If you are new to the drama and glamour that is the Nigerian Election just wait till 2019. Oh boy! are you in for a treat. The campaign jingles will be catchy and memorable, The Promises to serve will be grandiose and verbose, People will get arrested, others freed, the Media and Social Media houses will experience a content frenzy. The excitement of the FIFA World cup pales in comparison to the quest for leadership in this Nation. And yet, after the high that the process gives, all we are left with is the crushing disappointment of reality. This is due in part to what I call…
THE MESSIAH COMPLEX
For some time now the Nigerian people have been fond of searching for “The One”. The Political Saviour who will arrive and completely change the country’s fortunes overnight. The Religious sensibilities of the people will reach a peak every four years. It would seem that every Electoral candidate comes with the promise of performing miracles.
“I had no shoes” said President Goodluck Jonathan in the battle for 2011. It was a tale of Legend, a young boy whose lack of footwear could not hold him back from pursuing an education. We were intrigued to learn his secret. Four years of the most gruesome allegations of misappropriation later, a new warrior unsheathed his blade…

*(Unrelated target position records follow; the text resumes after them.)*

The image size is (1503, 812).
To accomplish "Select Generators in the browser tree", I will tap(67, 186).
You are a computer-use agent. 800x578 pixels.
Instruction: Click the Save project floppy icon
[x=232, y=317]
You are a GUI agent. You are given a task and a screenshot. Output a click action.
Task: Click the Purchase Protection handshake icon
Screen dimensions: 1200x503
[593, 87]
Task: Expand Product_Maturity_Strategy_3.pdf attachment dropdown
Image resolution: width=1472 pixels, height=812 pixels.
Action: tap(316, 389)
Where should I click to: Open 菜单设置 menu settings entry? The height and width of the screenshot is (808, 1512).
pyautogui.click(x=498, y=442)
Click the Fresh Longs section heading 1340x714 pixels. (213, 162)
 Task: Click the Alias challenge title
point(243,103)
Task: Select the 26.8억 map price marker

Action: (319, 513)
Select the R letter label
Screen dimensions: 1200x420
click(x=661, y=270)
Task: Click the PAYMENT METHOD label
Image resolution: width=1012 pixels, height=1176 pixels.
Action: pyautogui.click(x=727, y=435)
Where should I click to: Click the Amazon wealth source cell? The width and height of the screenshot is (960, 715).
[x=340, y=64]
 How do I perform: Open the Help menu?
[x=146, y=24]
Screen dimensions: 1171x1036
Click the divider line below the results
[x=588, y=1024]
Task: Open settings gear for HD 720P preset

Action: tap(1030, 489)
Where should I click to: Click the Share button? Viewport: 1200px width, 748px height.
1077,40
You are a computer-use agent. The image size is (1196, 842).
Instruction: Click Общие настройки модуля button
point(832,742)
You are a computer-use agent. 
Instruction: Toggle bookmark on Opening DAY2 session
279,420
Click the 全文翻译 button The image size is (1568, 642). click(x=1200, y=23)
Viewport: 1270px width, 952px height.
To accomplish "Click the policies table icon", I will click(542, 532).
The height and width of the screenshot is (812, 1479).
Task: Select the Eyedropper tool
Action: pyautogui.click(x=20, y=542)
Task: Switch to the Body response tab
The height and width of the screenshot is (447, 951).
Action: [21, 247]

“I am going to kill corruption” said President Muhammadu Buhari in 2015. We jumped at the opportunity. Finally, a man who killed vices with his bare hands. The change we needed became the change we never expected. The youths were reported to the colonial masters. “They want everything free”. It was an unkind critique of the human condition.
WHAT TO EXPECT
I eagerly anticipate the Miracles that will the claimed by the next set of aspirants, where every campaign banner will be photoshopped to the last hair, with quotes that illustrate a heaven within the reach of the people. If we have learnt one thing from our 58 years of independence, it is that the old ways do not work. Why then, would we continue to use them?
It would seem that the nation is aging in reverse. Personally, I would expect a leader to be the best representative of the people. If I had wanted someone to represent me, I would look for the strongest, the most intelligent, the most well spoken. A leader to me, is not a miracle worker, but one that inspires hope and gives a sense of direction. It is why we Africans idolize the Nelson Mandelas and Martin Luther Kings.
But maybe that’s just me. There is no escaping the conundrum. One must lead for others to follow, otherwise we all ply the roads with no direction. Would you rather drive your car into a ditch knowingly or unknowingly? My major gripe with the Nigerian people is that in the wake of religious and ethic disunity,
we have been so busy searching for answers that we forgot to ask questions. The only solution is inquiry. This time around,
Ask for debates, Ask for town hall meetings, Ask for manifestos. Your candidate, who is he? Who is she? Where are they from? What have they done? What do they wish to do? What qualifies them for public service? How can they help the nation?
Ask and ask again, otherwise your voters card is just a tool for your slavery. For another four years at least.